Further to my last (hopefully this posting is visible amongst all
the sporge).
The concern is that in my client's current product, RF communications
with the RTU's are in plaintext visible to anyone with a capable
receiver.
The Master Station is a hand-held device with a cell modem
and a proprietary RF transceiver to connect with the RTU's. It does
use a secure shell for Host messages. RF security has not been an issue
because it's extremely unlikely for an evesdropper to be nearby
(within 100 meters) with just the right snooping equipment when
a technician happens to be there servicing an installation.
However, by its nature the objective of this project creates a greater
security risk; it's to reduce the expense of personnel routinely
patrolling the coverage areas; only emergency situations would need
human intervention.
To achieve this the hand-held units are to be replaced with
network-accessed Master Stations installed in fixed locations with
difficult physical access. The RTU's cannot be protected so well however
and an intruder could operate unobserved.
My client believes that the threat of RTU tampering is still low,
but considering the liability issues wants some minimal security
protection for the RF signals, at least for marketing purposes.
The worst threat scenario is that the attacker steals an RTU.
The hardware designer will include some tamper detection, but we could
only detect the theft, not prevent it.
Once in possession of the RTU, the intruder breaks into its enclosure,
chips away the potting and extracts the transceiver, giving him
access to the cyphertext of legitimate message traffic. He also has
the RTU's main circuit board to experiment with faked messages.

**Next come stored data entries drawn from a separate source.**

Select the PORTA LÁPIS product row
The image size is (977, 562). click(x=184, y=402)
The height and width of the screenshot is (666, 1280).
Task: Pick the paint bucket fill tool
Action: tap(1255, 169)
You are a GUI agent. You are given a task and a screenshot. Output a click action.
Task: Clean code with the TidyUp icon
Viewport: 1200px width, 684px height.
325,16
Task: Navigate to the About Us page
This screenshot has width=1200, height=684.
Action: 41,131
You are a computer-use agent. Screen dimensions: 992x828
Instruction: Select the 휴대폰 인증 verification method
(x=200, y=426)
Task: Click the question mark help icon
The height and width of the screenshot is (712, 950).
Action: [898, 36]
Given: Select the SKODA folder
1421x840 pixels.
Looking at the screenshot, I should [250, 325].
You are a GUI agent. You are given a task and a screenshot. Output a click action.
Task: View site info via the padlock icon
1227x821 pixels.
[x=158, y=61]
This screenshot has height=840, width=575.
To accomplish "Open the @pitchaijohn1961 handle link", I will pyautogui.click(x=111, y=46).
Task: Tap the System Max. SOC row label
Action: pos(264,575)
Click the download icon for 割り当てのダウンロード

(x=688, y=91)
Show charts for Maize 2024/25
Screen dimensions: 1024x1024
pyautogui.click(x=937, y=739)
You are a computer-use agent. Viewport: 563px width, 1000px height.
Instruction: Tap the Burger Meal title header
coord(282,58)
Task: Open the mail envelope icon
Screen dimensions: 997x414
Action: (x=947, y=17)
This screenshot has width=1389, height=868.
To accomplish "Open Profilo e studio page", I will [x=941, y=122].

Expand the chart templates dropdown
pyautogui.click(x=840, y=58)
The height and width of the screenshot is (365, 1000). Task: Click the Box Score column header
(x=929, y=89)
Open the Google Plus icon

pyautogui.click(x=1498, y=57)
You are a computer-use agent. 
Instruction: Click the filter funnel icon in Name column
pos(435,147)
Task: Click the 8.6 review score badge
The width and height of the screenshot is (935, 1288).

After listening to enough traffic to break the security scheme,
the worst case is that he causes unauthorized actuations, with serious
results. This could be considered far-fetched, except that similar
tampering with remote telemetry control has actually happened.
There are several factors in our favor, however. One is that actuations
are rare. Most messages consist of a status poll and response and only
a seriously dedicated saboteur would have the determination to maintain
long enough surveillance to correlate an actuation command with
the action.
I suppose no scheme within our reach would be effective against anyone
with enough skills and intent. There are easier ways to wreck havoc,
and there is much better monetary payoff for a thief to prowl around
parking lots eavesdropping on Keeloq signals than to target our system.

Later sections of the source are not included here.